Standard 5.5 appropriately requires no fare be charged for a support person riding with a disabled passenger but does not set out an implementation timeline. No more than one year should be sufficient time for transit providers to adopt or adapt any necessary assessment procedure for identifying passengers who require support persons. A principle similar to this standard is recognized in the decision of the Canadian Transportation Agency No. 6-AT-A-2008 against Air Canada.
Standard 5.7 addressing maintenance of accessible equipment should also require that the status of equipment failures, such as elevator breakdowns, be announced to passengers in alternate formats as soon as they become known.
The Commission is pleased to see that standard 6.1 now requires that accessible vehicle standards apply to all “purchases” whether they be new or used vehicles.
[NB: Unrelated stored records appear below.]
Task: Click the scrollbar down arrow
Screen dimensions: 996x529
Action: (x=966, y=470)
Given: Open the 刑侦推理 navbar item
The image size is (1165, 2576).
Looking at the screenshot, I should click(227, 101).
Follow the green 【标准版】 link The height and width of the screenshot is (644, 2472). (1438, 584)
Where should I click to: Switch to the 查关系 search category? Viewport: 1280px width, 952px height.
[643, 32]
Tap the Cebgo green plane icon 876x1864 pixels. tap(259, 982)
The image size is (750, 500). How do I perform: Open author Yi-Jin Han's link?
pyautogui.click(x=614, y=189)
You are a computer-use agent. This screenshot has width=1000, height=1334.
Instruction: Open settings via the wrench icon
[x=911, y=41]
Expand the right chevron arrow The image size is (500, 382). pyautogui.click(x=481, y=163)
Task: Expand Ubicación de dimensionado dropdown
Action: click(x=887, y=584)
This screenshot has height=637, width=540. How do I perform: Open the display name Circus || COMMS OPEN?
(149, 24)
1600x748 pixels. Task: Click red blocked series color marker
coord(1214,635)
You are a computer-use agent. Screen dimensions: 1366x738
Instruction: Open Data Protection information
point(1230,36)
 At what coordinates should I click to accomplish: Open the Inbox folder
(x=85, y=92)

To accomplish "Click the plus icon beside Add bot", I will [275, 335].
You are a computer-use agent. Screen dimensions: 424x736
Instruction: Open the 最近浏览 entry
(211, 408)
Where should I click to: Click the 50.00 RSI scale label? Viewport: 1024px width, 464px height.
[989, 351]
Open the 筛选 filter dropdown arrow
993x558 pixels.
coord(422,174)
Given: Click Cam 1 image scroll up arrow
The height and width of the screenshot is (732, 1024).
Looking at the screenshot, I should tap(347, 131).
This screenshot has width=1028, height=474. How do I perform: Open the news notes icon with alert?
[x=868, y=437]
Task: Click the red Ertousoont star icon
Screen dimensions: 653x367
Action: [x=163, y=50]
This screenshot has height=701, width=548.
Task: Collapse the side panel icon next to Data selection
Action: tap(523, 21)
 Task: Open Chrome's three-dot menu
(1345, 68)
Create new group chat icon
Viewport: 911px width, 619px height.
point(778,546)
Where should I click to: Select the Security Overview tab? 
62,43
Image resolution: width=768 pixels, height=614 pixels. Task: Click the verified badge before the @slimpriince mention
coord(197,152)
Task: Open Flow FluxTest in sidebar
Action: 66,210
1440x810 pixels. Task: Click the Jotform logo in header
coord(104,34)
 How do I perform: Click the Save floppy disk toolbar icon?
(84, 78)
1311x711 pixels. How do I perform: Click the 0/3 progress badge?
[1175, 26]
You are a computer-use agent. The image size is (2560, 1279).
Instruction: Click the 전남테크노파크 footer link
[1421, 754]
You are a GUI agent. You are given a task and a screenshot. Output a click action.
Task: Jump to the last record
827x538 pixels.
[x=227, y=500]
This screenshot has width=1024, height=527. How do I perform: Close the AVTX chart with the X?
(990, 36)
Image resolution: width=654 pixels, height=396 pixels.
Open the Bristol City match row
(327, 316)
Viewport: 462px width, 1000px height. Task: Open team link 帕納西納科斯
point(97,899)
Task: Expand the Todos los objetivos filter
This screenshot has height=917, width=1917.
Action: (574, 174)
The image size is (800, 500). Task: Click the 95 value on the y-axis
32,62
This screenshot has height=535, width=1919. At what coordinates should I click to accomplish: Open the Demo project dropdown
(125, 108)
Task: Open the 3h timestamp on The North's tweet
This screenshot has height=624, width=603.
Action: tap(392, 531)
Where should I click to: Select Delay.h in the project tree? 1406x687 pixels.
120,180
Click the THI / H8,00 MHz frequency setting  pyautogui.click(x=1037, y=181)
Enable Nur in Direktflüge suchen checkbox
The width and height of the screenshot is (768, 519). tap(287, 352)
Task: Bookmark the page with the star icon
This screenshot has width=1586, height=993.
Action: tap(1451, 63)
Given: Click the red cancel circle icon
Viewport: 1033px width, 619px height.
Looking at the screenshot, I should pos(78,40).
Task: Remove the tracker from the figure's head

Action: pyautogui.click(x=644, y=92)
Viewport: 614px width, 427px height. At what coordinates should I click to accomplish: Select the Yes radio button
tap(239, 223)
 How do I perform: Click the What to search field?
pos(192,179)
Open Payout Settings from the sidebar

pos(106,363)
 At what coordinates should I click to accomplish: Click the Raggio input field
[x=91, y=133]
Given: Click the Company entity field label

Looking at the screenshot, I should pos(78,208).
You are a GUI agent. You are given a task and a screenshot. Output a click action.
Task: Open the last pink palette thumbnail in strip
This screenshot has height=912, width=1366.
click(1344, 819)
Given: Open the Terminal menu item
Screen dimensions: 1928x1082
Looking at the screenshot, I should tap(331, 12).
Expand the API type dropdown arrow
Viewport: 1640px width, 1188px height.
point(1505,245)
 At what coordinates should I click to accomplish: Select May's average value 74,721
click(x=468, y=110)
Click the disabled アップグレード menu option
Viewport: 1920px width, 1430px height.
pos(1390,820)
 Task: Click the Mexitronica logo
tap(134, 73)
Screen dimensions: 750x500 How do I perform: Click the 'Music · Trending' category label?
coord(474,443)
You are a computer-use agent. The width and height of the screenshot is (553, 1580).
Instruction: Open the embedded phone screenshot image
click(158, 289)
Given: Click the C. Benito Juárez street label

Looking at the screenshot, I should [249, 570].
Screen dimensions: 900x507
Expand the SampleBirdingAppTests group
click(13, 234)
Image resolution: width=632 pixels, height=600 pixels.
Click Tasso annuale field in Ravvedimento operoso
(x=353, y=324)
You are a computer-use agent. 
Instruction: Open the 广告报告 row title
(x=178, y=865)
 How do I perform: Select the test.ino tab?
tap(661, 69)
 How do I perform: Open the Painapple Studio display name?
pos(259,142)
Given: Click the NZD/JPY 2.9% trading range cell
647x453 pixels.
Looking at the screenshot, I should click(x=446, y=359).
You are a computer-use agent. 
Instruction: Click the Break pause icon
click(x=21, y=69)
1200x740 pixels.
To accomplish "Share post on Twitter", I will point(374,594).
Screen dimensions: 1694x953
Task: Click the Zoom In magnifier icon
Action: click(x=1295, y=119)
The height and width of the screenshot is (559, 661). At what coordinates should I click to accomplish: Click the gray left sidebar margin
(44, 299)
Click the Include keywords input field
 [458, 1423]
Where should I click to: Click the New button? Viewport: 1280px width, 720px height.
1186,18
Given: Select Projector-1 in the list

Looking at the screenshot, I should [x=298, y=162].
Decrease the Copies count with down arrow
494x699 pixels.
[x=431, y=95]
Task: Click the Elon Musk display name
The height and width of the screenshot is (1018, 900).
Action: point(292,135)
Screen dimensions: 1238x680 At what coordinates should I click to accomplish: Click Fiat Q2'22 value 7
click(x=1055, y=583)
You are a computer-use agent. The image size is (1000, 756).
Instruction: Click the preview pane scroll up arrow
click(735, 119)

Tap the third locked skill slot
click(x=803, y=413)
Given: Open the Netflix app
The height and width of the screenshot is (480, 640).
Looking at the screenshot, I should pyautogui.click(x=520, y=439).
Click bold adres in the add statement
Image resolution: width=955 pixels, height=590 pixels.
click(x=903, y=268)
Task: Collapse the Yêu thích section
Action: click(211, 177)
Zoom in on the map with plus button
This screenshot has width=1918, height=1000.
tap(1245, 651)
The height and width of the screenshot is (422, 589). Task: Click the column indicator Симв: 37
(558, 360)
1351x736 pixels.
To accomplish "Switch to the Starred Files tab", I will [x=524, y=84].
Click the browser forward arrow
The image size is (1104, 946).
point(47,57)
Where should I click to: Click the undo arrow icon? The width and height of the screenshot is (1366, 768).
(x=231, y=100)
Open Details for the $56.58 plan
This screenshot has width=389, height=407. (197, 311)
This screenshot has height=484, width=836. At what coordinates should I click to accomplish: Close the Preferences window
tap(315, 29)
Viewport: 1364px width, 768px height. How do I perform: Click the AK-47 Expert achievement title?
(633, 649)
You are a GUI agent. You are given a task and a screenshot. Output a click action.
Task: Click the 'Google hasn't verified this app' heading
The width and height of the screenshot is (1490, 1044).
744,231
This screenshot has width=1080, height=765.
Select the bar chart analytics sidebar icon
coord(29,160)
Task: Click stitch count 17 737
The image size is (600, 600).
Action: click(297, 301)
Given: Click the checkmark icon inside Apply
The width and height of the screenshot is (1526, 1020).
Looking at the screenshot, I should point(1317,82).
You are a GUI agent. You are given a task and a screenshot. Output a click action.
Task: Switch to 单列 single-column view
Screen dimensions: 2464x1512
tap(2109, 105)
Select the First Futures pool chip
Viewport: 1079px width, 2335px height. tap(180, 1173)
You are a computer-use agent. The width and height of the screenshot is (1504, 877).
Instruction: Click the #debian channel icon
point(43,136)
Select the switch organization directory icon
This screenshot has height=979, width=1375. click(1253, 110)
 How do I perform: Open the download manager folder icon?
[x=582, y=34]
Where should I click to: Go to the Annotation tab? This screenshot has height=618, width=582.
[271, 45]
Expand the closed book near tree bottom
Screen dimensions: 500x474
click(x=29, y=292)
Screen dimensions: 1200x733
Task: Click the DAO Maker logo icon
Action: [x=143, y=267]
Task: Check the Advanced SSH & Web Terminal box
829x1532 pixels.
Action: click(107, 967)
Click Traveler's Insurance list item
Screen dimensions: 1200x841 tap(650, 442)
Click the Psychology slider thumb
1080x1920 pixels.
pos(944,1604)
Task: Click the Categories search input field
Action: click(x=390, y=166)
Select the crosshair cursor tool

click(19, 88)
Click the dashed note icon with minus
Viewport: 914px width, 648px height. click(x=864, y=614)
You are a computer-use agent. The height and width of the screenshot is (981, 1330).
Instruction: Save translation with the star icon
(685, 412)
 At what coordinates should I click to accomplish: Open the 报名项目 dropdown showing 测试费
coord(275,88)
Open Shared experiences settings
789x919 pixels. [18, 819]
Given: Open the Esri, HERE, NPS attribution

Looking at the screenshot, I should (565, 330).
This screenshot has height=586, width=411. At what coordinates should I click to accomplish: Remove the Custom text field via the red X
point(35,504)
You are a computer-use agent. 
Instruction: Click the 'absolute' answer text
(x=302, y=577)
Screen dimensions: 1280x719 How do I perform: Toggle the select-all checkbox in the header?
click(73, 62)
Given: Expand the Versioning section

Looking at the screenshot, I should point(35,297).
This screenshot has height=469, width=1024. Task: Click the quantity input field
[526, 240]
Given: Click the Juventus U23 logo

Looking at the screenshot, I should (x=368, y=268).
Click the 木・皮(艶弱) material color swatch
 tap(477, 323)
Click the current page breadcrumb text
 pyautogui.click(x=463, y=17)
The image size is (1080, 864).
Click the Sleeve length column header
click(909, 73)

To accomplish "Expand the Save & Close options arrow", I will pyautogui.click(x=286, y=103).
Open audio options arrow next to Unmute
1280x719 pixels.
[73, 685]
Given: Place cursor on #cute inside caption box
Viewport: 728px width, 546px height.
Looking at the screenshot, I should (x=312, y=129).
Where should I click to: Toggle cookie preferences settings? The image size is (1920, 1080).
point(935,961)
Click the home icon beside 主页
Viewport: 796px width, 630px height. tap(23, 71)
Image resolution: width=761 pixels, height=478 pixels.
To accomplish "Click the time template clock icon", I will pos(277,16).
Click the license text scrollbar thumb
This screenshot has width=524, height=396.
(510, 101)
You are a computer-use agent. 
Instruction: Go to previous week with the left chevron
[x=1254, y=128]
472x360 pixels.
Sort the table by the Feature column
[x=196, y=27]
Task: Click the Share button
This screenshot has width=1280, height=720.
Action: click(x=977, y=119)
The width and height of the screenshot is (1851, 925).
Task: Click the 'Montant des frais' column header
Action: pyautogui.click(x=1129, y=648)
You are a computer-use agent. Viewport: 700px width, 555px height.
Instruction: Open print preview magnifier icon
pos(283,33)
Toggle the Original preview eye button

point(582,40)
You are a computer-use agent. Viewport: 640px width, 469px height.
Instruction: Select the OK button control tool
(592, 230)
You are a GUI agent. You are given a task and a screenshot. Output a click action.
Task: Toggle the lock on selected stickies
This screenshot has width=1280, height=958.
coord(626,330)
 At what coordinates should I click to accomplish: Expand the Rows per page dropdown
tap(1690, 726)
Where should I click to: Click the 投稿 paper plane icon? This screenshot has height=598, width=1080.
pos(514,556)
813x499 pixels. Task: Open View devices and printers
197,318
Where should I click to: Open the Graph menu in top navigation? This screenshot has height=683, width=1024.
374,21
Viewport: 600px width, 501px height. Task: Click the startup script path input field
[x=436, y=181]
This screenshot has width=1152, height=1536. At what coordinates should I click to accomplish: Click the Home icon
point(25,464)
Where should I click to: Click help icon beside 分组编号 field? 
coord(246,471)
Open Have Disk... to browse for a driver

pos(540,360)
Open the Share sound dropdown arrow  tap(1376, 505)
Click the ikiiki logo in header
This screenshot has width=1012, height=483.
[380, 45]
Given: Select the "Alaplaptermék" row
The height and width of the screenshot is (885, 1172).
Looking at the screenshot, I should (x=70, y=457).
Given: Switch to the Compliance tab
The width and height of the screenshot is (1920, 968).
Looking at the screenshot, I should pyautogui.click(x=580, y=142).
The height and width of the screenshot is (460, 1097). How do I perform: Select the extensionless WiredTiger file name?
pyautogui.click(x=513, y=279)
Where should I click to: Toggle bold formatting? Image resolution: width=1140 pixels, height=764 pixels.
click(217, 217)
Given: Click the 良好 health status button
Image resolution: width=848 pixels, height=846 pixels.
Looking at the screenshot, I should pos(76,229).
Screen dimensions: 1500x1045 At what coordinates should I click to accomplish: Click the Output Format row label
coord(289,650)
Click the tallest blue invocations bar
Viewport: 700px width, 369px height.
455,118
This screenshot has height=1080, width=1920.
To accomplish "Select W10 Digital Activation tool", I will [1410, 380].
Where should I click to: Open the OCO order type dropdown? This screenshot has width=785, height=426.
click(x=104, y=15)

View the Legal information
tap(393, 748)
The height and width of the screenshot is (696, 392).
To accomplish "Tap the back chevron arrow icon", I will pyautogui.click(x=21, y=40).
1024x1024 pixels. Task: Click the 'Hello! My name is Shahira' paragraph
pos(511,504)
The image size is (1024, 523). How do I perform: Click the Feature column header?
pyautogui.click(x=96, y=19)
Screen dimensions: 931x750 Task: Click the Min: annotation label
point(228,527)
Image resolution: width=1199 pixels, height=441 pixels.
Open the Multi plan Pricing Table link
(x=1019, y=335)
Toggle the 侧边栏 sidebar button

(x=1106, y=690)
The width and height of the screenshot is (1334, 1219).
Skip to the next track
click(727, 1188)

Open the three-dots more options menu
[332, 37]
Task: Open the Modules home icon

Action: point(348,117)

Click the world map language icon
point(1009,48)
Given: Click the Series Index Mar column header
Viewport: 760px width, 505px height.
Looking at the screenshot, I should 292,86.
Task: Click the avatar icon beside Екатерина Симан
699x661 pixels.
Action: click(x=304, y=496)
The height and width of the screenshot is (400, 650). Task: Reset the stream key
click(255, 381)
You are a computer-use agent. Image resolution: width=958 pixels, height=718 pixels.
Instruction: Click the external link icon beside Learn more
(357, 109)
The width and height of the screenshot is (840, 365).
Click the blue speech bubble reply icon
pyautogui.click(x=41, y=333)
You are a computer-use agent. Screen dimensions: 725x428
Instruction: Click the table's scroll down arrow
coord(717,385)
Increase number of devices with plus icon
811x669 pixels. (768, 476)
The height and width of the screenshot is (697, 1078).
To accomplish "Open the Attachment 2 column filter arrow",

And while it is understandable the standard permits the honouring of contractual obligations existing at the date the regulation is passed, the proposed timeline appears to mean that transit providers could continue to enter into inaccessible vehicle contracts for two more years. The standard should conform to the principle “create no new barriers” and prohibit contracts for inaccessible vehicles from the date the regulation is passed.
Furthermore, the standard requires that only “plans” to retrofit or replace inaccessible vehicles be “developed and maintained” within two years, with the requirement for an accessible fleet in 14 years. Nor is there a defined threshold for what constitutes a retrofit. Altogether, this could lead to situations where vehicles are retrofitted now without new accessibility features and then only properly retrofitted or replaced with accessible vehicles just prior to the end of the 14 year timeline.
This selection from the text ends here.